This is the city we’re in. And I thank God every day that we have a cop that’s the mayor of the City of New York that has went through the training that you have going through and ready to start this city in the manner that it should be served. 

I am you. And right now in his audience, when you finish your career, one of you will be a congressman, one of you will be a governor, one of you would be a mayor, one of you may even be the president of the United States. You’re going to take that experience that you have and you’re going to show how to lead, how to lead from the front. 

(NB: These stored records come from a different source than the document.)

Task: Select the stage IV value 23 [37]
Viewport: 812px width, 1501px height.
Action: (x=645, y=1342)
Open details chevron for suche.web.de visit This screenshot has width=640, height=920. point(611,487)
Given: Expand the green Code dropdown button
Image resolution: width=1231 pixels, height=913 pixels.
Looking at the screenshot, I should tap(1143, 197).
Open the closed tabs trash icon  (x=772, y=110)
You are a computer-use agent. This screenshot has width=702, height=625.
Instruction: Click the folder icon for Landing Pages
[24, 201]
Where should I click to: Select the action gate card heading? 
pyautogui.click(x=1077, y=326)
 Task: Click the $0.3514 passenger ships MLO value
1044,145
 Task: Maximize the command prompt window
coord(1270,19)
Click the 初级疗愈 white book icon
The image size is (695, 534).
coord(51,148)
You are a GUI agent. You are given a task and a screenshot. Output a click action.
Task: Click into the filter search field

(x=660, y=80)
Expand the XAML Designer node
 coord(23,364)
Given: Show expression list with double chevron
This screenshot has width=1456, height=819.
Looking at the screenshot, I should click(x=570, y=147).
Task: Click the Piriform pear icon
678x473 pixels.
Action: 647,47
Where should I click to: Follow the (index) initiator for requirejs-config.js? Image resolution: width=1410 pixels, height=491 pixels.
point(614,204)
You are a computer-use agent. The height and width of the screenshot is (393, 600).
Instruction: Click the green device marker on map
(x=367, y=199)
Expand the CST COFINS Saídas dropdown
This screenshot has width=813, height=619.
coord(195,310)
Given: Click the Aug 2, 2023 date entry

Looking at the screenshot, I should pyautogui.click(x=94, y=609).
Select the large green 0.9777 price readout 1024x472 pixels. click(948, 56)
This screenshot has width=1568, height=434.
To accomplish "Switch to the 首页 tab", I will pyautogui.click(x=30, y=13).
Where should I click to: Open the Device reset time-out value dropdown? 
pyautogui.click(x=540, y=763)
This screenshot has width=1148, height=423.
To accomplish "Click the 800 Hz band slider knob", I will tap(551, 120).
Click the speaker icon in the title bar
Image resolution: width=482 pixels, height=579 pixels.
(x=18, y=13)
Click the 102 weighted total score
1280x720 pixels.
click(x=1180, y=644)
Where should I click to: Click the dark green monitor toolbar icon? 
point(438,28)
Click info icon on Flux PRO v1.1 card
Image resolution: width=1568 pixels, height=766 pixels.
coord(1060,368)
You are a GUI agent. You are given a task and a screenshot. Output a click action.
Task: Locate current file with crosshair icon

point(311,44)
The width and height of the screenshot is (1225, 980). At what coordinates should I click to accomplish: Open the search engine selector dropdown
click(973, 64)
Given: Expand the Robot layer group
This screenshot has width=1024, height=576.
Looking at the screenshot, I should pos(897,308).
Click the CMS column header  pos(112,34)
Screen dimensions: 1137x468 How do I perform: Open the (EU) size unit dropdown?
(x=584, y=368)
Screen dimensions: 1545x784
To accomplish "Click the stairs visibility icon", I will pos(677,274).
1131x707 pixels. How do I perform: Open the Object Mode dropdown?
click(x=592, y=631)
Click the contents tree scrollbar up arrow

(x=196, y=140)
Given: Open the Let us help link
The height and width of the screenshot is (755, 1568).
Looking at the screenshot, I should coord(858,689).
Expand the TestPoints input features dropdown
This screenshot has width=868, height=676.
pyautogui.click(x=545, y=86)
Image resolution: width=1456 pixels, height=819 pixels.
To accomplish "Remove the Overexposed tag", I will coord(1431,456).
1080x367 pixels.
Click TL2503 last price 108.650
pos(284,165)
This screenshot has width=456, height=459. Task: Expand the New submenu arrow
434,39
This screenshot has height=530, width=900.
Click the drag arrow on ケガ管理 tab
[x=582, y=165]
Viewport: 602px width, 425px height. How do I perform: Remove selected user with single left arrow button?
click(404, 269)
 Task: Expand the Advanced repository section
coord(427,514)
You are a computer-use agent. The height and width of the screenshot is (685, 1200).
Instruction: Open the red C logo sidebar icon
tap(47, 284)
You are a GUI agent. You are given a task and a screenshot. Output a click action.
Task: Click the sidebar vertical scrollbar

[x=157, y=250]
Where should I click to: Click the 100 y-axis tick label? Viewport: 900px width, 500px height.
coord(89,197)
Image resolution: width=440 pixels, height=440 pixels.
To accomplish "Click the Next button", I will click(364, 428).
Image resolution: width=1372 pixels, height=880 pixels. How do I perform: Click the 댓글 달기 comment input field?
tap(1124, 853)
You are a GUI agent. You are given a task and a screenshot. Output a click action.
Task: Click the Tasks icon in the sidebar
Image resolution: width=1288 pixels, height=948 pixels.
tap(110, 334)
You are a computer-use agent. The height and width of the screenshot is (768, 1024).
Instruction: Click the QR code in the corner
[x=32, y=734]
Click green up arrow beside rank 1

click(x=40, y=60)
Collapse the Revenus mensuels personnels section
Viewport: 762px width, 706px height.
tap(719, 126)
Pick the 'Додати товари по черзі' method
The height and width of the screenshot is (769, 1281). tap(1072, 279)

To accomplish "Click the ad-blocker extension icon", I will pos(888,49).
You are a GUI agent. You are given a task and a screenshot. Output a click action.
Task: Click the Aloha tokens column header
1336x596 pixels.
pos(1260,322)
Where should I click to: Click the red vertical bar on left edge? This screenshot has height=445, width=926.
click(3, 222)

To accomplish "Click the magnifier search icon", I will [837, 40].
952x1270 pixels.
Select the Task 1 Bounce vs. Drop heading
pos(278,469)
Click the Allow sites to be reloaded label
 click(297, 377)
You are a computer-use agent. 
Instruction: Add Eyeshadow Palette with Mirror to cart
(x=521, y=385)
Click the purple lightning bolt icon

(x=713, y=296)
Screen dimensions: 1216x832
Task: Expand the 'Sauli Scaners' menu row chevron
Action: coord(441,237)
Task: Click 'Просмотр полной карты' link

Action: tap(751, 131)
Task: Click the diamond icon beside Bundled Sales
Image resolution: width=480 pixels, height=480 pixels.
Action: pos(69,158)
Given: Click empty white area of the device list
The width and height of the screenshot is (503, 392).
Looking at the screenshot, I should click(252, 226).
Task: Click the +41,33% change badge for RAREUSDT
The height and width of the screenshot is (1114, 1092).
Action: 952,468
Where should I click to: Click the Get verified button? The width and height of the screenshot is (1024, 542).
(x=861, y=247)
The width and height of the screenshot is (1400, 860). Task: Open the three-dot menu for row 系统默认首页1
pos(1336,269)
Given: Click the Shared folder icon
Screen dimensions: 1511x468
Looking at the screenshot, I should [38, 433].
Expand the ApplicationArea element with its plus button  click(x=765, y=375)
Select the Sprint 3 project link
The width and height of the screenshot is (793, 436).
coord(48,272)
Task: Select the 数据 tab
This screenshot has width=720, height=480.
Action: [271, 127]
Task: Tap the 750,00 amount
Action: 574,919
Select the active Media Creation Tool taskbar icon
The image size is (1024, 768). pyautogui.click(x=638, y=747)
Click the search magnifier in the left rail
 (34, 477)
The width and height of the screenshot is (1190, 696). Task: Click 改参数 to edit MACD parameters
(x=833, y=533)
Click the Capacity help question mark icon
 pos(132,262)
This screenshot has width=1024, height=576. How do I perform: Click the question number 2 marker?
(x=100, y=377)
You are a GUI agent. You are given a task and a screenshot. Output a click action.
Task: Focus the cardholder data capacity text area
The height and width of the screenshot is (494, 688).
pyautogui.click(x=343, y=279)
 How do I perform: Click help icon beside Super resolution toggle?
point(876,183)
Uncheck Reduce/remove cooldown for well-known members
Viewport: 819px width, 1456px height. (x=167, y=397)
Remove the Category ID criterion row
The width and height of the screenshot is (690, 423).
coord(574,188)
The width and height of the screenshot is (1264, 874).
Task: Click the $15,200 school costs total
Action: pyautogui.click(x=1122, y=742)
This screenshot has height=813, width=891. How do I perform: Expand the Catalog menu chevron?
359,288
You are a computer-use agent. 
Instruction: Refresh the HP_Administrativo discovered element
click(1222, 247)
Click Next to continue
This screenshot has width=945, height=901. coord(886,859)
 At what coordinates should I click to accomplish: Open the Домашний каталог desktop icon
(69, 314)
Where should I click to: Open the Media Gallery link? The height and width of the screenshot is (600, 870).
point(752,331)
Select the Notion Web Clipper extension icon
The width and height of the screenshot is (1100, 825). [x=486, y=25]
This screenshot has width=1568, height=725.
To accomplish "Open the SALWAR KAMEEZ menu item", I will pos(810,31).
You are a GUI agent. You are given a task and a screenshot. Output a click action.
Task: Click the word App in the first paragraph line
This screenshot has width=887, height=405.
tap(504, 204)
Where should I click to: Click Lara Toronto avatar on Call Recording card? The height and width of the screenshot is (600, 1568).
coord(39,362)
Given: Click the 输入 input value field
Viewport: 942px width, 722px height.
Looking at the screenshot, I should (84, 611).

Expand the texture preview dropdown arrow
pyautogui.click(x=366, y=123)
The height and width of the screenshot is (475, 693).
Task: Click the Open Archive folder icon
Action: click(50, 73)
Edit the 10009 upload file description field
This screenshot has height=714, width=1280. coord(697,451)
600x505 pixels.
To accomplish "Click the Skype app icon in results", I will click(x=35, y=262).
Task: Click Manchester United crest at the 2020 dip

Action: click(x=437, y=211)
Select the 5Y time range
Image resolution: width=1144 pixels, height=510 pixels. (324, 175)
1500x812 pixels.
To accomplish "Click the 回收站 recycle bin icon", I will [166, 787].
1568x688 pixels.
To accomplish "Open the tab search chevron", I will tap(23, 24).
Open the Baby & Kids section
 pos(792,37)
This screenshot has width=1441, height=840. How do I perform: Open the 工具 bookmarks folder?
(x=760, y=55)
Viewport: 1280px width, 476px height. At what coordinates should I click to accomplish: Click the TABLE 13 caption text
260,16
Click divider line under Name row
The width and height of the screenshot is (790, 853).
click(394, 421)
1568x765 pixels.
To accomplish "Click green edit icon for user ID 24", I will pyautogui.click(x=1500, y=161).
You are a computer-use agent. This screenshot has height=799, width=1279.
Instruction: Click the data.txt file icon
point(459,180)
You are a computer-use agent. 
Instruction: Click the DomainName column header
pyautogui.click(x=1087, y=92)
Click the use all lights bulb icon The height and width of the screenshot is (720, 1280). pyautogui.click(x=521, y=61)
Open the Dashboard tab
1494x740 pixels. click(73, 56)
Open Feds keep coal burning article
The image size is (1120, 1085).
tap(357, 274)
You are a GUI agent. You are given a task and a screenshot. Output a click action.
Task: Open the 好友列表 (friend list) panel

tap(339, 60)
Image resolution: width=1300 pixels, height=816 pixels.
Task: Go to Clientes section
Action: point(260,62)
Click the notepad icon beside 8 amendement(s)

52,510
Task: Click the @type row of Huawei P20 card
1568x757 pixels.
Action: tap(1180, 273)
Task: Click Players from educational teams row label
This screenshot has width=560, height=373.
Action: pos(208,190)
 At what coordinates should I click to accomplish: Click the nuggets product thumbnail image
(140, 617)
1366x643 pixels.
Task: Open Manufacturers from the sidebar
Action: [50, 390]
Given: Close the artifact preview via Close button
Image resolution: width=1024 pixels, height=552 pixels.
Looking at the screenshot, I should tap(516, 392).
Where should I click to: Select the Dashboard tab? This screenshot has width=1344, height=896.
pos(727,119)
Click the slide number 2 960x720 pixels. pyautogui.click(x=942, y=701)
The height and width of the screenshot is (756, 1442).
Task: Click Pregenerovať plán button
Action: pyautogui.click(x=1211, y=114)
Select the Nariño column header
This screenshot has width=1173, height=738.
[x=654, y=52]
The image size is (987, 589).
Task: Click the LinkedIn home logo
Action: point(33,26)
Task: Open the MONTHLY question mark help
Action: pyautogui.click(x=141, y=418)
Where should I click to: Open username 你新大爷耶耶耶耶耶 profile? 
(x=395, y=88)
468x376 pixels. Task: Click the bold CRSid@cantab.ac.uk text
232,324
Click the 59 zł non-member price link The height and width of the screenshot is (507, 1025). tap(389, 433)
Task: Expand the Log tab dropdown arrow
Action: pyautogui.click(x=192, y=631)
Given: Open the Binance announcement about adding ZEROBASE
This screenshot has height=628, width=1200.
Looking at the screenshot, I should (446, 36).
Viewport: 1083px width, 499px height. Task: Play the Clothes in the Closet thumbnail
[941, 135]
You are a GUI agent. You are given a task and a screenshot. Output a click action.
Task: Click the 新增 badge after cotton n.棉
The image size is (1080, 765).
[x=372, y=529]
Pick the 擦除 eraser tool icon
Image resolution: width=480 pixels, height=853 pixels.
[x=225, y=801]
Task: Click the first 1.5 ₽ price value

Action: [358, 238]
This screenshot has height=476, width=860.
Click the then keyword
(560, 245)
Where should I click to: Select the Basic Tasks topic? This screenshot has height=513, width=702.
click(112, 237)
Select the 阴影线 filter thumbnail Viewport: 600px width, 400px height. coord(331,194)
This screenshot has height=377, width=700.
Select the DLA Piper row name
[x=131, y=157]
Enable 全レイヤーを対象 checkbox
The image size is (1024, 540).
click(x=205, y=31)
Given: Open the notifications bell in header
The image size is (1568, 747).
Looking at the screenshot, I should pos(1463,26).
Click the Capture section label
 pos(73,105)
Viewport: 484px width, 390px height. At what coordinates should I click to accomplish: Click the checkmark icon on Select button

When others run from fear you run towards fear to serve the public. And dyes, there are people sitting in the bleachers of life, they’re detached spectators that don’t want to fully involved themselves in the full contact sport called policing. Don’t listen to those in the bleachers. Stay on the field, win it for the city. 

The greatest city on the globe. There is no other city like New York. I always say it over and over again, there’s two types of Americans: those who live in New York and those who wish they could. We’re the lucky ones. And we sit under the tree of freedom because you will water that tree with your dedication and your commitment. 

What an obligation. What a fulfillment. What a joy. There’s no other career I would have wanted to have than being a member of the New York City Police Department, and now you’re one of them. You’re so proud of what you have done. 

And to your family members who were there who stood by you as they watched them turn from being young people to uniformed members of the service, I thank you. Let’s appreciate each other and the diversity that this city has to offer. Let’s know what it is to be in a place where we secure our mosques, our synagogues, our Buddhist temples, our Sikh temples. Let’s know what it is, you know, wear a yarmulke, a kufi, a hijab. Let’s know what it is to celebrate and lift each other up. 

This is the city we live in. No one does it like New York. No other country on the globe has “dream” attached to its name. No German dream, no French dream, no Russian dream, but dammit, there’s an American dream, and that dream is alive because of the men and women who sit in this room today. Congratulations to you, recruits. Let’s keep our city safe. 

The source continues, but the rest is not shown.